Margaret Atwood’s Cat’s Eye, published in 1988, is a novel about the experience of Elaine Risley, who goes back to her hometown Toronto and confronts (or rather, is haunted by) memories of her family, her childhood bully Cordelia, and her life as an artist. I stumbled upon the book in a second-handed English Bookstore located in Lisbon, a city much like the Toronto Atwood described in the novel: rather peaceful, artistic, yet to some degree, boring and dull. Despite some other tantalizing choices, I eventually decided to take Cat’s Eye home. What hooked me into the book was this paragraph: “But I began then to think of time as having a shape, something you could see, like a series of liquid transparencies, one laid on top of another. You don’t look back along time but down through it, like water. Sometimes this comes to the surface, sometimes that, sometimes nothing. Nothing goes away.” Other than the beauty of Atwood’s writing itself, this metaphor of time seems to reveal something deeper about the narrator, and I could not refuse to continue reading.

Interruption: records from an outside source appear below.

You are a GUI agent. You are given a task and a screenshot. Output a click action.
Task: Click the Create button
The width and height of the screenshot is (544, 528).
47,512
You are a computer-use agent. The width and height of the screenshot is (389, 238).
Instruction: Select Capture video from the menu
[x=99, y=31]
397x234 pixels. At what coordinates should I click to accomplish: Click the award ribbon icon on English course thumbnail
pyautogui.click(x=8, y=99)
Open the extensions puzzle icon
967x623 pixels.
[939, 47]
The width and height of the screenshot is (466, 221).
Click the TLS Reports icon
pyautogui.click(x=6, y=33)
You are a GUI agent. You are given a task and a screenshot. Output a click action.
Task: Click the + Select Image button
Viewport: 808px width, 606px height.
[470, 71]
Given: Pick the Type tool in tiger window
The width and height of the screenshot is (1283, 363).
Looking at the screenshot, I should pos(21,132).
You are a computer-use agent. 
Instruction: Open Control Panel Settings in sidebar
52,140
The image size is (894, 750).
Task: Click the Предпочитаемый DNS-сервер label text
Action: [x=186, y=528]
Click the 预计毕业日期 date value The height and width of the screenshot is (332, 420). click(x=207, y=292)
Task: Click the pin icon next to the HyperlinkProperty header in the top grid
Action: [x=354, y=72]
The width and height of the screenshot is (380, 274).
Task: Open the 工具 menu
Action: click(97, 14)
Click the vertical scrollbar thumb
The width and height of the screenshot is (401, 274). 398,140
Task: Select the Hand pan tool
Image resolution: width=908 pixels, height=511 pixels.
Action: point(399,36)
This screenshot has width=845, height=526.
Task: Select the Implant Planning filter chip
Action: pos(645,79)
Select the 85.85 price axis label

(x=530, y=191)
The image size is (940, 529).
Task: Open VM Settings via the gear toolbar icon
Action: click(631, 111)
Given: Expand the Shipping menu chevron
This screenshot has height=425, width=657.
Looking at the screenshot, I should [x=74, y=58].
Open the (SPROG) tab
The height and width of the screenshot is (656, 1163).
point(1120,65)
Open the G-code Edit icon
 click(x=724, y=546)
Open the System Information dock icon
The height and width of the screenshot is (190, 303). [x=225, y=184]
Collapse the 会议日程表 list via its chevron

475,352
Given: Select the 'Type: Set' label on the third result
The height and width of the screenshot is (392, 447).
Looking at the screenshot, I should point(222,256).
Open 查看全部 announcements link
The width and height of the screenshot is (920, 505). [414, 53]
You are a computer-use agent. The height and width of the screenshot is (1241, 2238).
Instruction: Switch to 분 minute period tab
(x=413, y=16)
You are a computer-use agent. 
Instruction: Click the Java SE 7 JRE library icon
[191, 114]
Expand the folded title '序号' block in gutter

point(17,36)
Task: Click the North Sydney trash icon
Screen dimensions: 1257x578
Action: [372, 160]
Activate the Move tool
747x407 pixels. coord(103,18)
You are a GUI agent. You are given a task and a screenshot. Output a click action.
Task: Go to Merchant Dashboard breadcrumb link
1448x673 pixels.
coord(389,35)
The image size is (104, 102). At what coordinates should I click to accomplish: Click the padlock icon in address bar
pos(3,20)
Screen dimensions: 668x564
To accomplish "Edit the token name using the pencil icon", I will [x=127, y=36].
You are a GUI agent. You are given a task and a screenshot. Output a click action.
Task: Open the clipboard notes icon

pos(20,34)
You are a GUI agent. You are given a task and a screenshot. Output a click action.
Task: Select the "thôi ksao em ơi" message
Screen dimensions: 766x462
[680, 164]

The book begins by talking about Elaine’s experience returning to Toronto in preparation of her painting retrospective. As she walks on the street, memories start to emerge. Atwood then starts to reveal her interwoven narrative: Readers are sometimes brought back to Elaine’s childhood, brought back to the present, and back to the past again. From this constant travel of time, we see how Elaine’s present is closely related to her past, and how the present juxtaposes with the past. We could be reading about Elain’s love history as a woman in her twenties, and go right to her understanding of love after a failed marriage.
Cat’s Eye is in no way a consoling book. The interwoven narrative structure gives us a glimpse into the trap Elaine has caught herself in. Throughout the book, her situation hardly had any essential change. She is always caught up in the memories that seem inescapable, and frankly, she seems to live in those memories in parallel with the present. Elaine does not know where she belongs, yet she spends more time dwelling on the past than looking for a way out. This brings me back to the time metaphor at the beginning of the book. Indeed, “you don’t look back along time but down through it, like water.” Elaine is drowned in the water, and “nothing goes away.”